Seconded. File systems are hard and specs need to be finalized. Plus the grandparent post reminds me of the old Slashdot meme: ``No wireless. Less space than a nomad. Lame.''
Any filesystem that doesn't cache writes will basically have that property, unless you're talking about unplugging while write operations are happening, in which case all bets are off.
The point of journaling/soft updates/COW/etc. is that all bets are not off; they're intended to prevent the fs from being corrupted in those sorts of situations.
Former Apple engineer here. Yes, it sounds snide on the surface, but there is a lot of truth to it. I actually remember those of us on the inside being rather a- and bemused by the "magic" qualities we and our output had suddenly acquired.
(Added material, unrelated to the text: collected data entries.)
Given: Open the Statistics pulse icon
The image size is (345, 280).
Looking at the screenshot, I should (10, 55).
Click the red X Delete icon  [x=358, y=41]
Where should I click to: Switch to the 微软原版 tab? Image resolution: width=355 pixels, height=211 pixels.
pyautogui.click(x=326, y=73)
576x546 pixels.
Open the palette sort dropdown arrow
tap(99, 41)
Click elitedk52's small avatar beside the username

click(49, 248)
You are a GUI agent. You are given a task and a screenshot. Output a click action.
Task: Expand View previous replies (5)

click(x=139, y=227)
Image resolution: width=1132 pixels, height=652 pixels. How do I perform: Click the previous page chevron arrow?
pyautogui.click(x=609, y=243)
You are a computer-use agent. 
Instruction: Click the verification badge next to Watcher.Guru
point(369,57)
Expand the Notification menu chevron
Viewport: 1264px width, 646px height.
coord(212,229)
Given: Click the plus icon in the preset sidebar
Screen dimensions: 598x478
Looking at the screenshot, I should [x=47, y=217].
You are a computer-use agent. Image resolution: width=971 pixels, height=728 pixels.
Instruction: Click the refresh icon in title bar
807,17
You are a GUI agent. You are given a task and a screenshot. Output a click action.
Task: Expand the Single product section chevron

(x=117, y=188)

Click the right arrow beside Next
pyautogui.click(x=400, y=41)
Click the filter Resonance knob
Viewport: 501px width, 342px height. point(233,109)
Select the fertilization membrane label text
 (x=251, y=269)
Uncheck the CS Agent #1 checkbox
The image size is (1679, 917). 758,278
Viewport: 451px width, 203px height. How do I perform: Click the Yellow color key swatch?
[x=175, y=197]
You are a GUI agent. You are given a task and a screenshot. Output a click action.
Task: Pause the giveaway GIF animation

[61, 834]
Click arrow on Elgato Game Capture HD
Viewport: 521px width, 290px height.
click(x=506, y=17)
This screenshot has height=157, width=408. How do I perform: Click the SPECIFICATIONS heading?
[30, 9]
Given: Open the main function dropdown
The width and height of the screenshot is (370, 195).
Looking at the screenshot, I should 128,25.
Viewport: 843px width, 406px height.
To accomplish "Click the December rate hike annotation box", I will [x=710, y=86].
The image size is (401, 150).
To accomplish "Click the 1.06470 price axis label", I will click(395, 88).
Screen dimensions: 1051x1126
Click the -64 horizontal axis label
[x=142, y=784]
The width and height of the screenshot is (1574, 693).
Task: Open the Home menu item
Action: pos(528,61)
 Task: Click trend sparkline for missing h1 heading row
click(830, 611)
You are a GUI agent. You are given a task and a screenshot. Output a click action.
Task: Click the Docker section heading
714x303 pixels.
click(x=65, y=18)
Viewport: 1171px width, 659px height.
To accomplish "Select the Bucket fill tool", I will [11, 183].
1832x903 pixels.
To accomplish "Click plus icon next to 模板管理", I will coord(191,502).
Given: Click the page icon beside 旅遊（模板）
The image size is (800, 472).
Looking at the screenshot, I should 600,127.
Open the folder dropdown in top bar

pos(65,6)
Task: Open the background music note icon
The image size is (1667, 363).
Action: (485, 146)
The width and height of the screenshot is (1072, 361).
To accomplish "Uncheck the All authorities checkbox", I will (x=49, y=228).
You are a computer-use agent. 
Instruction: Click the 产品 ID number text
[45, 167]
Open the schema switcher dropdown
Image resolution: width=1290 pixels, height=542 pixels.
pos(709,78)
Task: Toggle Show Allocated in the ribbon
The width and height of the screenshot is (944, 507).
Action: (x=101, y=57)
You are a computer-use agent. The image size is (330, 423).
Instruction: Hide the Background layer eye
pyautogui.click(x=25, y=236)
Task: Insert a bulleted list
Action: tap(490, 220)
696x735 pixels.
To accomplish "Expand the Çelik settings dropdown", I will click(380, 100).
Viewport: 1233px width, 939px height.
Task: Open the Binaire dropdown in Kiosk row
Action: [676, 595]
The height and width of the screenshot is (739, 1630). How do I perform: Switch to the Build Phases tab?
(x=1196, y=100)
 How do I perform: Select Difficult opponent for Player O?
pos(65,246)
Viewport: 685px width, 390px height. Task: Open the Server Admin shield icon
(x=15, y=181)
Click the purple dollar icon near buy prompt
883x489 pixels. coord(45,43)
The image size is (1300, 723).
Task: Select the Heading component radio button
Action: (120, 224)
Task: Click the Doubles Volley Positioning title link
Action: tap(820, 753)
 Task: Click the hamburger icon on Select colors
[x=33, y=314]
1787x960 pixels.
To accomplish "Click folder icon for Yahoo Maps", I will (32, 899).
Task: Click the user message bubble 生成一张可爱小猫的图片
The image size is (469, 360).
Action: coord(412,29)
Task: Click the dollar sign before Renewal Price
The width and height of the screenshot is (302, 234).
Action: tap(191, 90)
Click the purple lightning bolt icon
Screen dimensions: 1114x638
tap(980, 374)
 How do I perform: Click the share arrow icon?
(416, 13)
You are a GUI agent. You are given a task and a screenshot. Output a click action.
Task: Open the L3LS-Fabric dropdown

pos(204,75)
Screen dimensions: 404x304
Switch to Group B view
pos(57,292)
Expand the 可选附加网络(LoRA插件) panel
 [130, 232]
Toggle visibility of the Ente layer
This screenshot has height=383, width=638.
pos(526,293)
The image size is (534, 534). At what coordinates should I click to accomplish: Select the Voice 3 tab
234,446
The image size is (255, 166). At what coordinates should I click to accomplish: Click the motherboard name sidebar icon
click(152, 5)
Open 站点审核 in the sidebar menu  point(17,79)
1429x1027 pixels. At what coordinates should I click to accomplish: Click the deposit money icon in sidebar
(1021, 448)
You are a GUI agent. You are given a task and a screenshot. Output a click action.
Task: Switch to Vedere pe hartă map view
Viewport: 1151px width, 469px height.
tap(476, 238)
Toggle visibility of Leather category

The trouble with snidely expressed truth is that the snideness ends up dominating the discussion more than the truth does, and these effects compound over time. Therefore it's important to focus on simply expressing the truth as one understands it, as indeed you did in your comment here.
This is one point where the discourse on a large internet forum differs from that of smaller, more cohesive groups. We have to be vigilant about this on HN because we're more vulnerable to those compounding effects. The discussion doesn't naturally right itself and return to interesting things.
I.e., a "unique copy-on-write design"
> Space Sharing
Basically, ZFS datasets.
> Snapshots
If those can be sent: Finally Time Machine done right.
> The AFP protocol is deprecated and cannot be used to share APFS formatted volumes.
Interesting.
> An open source implementation is not available at this time. Apple plans to document and publish the APFS volume format when Apple File System is released in 2017.
Yay!
Limitations: https://developer.apple.com/library/prerelease/content/docum...
Edit:
> encryption models for each volume in a container: no encryption, single-key encryption, or multi-key encryption with per-file keys for file data and a separate key for sensitive metadata
Nice. I hope they also include checksums for each block.
Famously missing, but not the hardest thing to add considering all the features above: Compression (which HFS+ supports!)